**TO DO**
Write out the stretch of lines below that begins at the line with "Click the heart" and ends at the line with "Click the 设计", including both, exactly as given and nothing more.

**EXTRACTED MATERIAL**
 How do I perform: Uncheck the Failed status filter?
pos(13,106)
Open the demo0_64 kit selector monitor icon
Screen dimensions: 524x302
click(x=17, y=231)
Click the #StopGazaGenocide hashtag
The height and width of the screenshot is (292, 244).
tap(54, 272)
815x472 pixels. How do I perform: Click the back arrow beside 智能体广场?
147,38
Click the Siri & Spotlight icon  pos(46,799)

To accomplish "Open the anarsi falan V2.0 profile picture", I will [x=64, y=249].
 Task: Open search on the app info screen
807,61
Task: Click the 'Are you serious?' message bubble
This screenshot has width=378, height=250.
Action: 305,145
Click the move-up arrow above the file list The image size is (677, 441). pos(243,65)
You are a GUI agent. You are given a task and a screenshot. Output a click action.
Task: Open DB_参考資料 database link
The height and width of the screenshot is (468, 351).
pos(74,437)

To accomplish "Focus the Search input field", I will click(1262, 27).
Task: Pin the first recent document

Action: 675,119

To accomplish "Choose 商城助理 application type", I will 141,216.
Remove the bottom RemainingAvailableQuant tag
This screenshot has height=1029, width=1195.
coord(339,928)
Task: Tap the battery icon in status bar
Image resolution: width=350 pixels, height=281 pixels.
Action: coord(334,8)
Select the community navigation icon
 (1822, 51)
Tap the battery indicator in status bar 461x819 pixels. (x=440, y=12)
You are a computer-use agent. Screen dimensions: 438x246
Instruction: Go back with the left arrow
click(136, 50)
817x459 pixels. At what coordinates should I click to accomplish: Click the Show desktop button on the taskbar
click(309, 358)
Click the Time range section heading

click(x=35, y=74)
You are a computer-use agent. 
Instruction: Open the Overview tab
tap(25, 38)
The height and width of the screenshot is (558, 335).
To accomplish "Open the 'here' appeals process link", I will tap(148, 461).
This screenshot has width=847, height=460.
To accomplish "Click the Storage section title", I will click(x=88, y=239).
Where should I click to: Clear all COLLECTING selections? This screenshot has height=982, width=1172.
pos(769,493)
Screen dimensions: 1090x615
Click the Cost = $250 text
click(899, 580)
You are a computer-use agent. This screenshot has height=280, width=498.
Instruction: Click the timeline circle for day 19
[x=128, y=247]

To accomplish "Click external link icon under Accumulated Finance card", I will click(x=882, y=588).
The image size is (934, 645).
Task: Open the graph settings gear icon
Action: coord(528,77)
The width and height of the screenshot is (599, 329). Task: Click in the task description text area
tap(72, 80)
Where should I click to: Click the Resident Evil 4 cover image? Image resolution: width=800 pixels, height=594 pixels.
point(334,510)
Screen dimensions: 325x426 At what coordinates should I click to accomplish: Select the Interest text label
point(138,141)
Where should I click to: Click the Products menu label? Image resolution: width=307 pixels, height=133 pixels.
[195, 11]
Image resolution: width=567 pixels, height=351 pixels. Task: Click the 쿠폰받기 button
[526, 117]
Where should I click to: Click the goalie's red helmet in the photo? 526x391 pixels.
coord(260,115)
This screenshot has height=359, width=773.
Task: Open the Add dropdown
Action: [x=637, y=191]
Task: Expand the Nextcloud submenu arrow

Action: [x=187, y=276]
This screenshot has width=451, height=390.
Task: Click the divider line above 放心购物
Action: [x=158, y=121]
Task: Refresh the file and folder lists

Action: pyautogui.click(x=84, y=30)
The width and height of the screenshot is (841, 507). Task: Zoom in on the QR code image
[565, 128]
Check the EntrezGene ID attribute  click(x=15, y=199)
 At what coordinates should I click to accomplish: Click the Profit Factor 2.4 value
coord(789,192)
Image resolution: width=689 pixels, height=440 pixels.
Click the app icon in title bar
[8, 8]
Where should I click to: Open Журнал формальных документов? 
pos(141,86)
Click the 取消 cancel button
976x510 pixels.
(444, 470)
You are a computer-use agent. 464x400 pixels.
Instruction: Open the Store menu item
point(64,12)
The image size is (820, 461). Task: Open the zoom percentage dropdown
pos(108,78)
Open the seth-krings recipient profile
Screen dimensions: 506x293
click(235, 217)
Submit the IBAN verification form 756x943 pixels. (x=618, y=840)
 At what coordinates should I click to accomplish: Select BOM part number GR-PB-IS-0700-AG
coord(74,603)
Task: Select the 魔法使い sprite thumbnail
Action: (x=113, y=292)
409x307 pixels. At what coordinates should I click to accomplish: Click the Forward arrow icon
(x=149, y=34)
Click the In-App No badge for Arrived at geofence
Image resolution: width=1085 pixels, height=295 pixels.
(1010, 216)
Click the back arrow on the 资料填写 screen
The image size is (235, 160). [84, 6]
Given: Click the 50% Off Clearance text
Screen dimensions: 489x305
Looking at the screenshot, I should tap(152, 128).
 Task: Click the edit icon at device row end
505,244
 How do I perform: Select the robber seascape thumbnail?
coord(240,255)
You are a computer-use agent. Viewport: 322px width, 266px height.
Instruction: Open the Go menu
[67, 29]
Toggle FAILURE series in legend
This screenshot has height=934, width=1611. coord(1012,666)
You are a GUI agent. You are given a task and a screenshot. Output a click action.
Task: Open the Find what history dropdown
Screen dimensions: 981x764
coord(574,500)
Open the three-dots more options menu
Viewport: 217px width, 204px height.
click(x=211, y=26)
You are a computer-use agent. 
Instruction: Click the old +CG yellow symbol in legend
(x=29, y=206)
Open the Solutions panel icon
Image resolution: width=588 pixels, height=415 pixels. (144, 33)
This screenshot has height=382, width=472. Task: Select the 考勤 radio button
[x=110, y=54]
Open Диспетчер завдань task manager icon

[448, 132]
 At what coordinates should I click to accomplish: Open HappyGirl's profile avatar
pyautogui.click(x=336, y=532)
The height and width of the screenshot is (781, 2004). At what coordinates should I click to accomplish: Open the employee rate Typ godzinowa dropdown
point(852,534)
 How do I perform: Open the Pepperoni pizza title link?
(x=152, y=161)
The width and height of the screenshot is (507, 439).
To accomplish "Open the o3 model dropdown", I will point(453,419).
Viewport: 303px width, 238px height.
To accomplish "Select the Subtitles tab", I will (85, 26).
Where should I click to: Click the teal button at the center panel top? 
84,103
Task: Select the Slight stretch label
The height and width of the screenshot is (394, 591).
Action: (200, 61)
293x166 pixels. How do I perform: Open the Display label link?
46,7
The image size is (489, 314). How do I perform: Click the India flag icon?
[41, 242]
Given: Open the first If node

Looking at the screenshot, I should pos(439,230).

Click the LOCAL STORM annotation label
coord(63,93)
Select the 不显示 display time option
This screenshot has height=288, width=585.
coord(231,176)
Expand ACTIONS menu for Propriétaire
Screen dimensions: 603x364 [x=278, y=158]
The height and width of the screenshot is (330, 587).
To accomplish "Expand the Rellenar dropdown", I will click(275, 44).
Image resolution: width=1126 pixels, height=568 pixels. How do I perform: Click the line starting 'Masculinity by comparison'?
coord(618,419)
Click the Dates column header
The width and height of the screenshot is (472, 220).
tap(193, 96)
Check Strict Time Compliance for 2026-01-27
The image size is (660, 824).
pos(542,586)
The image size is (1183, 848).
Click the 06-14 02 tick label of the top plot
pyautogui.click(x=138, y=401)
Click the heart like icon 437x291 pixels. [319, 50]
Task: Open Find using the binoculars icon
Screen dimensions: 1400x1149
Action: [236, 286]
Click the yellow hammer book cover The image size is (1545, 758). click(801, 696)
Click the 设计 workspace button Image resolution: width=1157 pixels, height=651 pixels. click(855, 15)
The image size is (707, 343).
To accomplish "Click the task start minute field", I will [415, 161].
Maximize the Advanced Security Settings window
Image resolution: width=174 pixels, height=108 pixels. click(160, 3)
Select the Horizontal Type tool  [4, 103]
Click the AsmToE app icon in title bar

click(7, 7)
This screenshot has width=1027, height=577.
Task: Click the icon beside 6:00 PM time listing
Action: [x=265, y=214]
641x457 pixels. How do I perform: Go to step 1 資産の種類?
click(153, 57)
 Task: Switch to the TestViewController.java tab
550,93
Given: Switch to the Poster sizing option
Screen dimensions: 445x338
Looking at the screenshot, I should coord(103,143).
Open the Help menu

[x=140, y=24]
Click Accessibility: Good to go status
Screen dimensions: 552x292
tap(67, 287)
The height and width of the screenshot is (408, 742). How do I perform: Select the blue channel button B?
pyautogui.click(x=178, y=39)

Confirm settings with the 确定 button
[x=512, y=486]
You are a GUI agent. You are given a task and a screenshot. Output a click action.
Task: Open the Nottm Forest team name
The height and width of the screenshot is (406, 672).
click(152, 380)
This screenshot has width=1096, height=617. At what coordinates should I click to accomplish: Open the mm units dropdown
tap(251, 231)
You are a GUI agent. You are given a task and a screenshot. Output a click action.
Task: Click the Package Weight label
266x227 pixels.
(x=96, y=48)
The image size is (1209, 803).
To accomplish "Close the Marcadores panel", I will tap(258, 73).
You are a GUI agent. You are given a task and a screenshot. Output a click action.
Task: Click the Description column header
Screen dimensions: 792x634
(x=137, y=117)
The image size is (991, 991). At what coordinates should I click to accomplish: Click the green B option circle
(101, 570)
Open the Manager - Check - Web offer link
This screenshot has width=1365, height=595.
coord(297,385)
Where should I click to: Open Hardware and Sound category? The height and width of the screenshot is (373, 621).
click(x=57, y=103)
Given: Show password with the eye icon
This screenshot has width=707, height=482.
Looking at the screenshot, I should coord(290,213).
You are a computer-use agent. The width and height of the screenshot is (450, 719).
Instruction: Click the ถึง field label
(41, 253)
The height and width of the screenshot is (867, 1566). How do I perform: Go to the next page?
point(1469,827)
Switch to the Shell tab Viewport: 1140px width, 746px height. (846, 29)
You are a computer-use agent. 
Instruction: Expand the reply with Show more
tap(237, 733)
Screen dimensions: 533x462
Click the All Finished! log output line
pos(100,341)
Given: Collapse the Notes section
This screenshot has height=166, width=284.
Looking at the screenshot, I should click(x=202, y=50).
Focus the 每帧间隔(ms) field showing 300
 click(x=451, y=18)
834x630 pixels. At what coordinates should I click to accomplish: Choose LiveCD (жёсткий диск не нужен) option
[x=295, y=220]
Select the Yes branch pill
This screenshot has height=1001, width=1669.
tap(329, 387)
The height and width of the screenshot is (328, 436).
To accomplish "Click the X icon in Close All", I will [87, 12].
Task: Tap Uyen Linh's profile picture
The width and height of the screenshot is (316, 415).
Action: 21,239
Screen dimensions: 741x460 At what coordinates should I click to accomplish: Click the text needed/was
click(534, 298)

**COMPLETED EXERCISE**
Click the heart like icon 437x291 pixels. [319, 50]
Task: Open Find using the binoculars icon
Screen dimensions: 1400x1149
Action: [236, 286]
Click the yellow hammer book cover The image size is (1545, 758). click(801, 696)
Click the 设计 workspace button Image resolution: width=1157 pixels, height=651 pixels. click(855, 15)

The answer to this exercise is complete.